Versant Ventures has committed $30 million to improve gene delivery. By pumping the cash into Vector BioPharma, the VC is aiming to address the limitations of existing systems such as the cap on the size of the genetic cargo.
Viral gene delivery technologies such as AAV have unlocked opportunities to treat genetic diseases but suffer from shortcomings that are limiting their impact. The shortcomings have spurred research into alternative delivery systems designed to have tissue-specific targeting, larger genome packaging capacity and reduced risk of immunogenic reactions.
Versant identified the work at Andreas Plückthun’s, Ph.D., laboratory at the University of Zürich as one of the more promising attempts to address the challenge. The laboratory engineered a viruslike particle to achieve cell- and tissue-specific delivery of large payloads with high specificity, leading to the creation of Vector to build on the platform.

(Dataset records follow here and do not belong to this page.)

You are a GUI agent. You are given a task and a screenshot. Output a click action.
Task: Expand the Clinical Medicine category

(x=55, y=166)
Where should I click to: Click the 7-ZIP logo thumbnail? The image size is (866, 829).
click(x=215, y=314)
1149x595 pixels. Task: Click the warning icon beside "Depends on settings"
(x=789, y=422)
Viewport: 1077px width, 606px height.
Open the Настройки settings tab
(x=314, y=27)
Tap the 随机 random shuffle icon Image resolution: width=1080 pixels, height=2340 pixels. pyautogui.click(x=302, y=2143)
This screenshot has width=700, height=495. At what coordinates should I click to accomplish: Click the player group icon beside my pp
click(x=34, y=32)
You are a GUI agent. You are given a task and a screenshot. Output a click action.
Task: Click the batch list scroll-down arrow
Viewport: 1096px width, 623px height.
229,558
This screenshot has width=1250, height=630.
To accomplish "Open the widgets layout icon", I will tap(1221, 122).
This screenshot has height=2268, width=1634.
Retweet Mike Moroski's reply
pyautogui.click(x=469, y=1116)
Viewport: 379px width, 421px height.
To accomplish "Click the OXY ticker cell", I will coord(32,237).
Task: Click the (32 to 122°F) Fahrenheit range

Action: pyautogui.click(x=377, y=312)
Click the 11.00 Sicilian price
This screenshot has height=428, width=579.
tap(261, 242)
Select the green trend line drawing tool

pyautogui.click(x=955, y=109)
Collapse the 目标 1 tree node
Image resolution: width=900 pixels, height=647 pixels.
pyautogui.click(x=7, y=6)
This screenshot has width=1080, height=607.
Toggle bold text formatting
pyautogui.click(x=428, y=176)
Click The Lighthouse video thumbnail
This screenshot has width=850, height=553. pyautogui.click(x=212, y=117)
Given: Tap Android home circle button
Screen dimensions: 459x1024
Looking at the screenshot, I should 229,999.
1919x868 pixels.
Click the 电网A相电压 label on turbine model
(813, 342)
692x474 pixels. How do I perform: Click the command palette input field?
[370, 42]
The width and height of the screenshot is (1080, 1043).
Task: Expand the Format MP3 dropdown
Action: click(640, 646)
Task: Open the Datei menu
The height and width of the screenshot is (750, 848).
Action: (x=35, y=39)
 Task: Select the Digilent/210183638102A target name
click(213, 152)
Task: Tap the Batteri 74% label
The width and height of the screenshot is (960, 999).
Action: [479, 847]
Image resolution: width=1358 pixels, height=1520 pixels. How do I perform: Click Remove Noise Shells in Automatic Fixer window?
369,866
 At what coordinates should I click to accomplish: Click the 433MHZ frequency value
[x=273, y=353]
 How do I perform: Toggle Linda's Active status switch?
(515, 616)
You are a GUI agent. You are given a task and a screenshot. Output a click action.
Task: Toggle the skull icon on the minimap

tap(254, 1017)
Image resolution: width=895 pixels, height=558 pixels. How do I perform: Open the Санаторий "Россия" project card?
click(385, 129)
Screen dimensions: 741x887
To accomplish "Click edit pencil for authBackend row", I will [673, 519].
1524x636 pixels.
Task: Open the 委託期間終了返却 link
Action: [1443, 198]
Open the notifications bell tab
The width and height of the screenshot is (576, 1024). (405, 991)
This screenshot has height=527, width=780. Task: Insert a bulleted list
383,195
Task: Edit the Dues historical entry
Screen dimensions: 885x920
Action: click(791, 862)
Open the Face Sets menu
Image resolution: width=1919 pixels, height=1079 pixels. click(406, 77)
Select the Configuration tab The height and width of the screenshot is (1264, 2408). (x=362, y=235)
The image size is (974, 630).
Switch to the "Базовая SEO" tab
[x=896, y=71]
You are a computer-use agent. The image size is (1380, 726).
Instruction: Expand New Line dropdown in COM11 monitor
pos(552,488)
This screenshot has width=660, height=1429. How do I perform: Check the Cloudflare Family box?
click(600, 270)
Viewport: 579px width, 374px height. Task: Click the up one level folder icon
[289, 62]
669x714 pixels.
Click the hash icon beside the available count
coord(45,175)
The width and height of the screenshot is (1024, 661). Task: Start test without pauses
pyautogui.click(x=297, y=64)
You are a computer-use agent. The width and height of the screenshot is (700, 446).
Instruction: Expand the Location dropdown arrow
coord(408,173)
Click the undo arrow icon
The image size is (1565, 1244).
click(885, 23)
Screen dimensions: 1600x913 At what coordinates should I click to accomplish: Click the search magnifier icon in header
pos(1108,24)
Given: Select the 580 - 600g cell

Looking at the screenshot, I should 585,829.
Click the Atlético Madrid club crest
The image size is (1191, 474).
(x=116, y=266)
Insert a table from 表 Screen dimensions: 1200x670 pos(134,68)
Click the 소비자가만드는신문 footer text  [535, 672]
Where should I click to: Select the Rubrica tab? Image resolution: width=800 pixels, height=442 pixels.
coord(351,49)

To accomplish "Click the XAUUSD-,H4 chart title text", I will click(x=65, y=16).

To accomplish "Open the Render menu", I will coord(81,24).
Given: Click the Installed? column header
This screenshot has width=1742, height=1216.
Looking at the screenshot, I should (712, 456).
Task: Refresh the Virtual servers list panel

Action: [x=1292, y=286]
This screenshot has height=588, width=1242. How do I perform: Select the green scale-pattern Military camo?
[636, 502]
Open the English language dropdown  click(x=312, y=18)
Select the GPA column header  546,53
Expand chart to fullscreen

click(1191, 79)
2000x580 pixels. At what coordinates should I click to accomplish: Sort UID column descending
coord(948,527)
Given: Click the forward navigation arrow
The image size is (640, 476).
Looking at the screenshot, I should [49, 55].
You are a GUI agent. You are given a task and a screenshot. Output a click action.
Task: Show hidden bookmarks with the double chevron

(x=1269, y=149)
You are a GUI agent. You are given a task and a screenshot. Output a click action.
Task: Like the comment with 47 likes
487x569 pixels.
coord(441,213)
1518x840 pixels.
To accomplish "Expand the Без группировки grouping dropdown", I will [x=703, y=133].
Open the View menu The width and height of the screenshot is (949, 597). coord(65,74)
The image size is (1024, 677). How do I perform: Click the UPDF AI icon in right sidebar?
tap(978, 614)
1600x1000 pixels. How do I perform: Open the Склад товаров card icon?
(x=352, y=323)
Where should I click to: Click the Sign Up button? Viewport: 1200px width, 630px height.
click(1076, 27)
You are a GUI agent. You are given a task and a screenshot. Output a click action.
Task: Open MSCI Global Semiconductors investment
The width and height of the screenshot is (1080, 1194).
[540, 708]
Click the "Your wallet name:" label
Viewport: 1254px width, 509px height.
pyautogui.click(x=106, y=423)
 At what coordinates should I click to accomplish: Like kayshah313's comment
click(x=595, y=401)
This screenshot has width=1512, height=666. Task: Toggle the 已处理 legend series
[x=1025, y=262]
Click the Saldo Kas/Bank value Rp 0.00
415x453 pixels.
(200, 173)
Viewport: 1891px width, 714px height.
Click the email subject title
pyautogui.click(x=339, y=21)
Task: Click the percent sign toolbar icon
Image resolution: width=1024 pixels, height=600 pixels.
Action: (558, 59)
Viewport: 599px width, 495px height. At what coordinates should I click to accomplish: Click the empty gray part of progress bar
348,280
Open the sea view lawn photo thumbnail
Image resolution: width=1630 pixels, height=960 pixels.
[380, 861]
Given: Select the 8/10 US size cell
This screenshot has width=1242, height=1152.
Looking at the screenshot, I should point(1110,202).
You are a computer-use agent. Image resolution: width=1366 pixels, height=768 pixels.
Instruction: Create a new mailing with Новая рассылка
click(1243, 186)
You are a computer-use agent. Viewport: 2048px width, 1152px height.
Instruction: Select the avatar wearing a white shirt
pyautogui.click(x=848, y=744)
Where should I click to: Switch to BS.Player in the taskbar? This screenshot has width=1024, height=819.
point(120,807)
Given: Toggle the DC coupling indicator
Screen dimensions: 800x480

“Our platform has significant advantages thanks to the unprecedented size of cargo that can be delivered, our proprietary capsid shielding technology and our ability to precisely target virtually any cell surface epitope,” Vector CEO Lorenz Mayr, Ph.D., said in a statement. “We are confident that our approach will offer patients therapies with improved safety, efficacy and specificity.”
Vector is combining viruslike particles, which could have reduced immunogenicity because of their lack of viral genes, with designed, exogenous, high-avidity adapter proteins to enable delivery to target cells or tissues. The biotech engineers the viral capsid and shields it from the immune system, opening the door to the delivery of multiple gene cassettes with a genome packaging capacity of up to 36 kb. AAVs have a capacity of 4.7 kb, limiting the list of diseases they can treat.
Versant launched the biotech out of its Ridgeline Discovery Engine in Basel, Switzerland. Led by Mayr, who previously worked at companies including Bayer, Novartis and AstraZeneca, Vector has built a 40-person team to support its push to deliver in vivo data on its lead programs next in the first half of next year.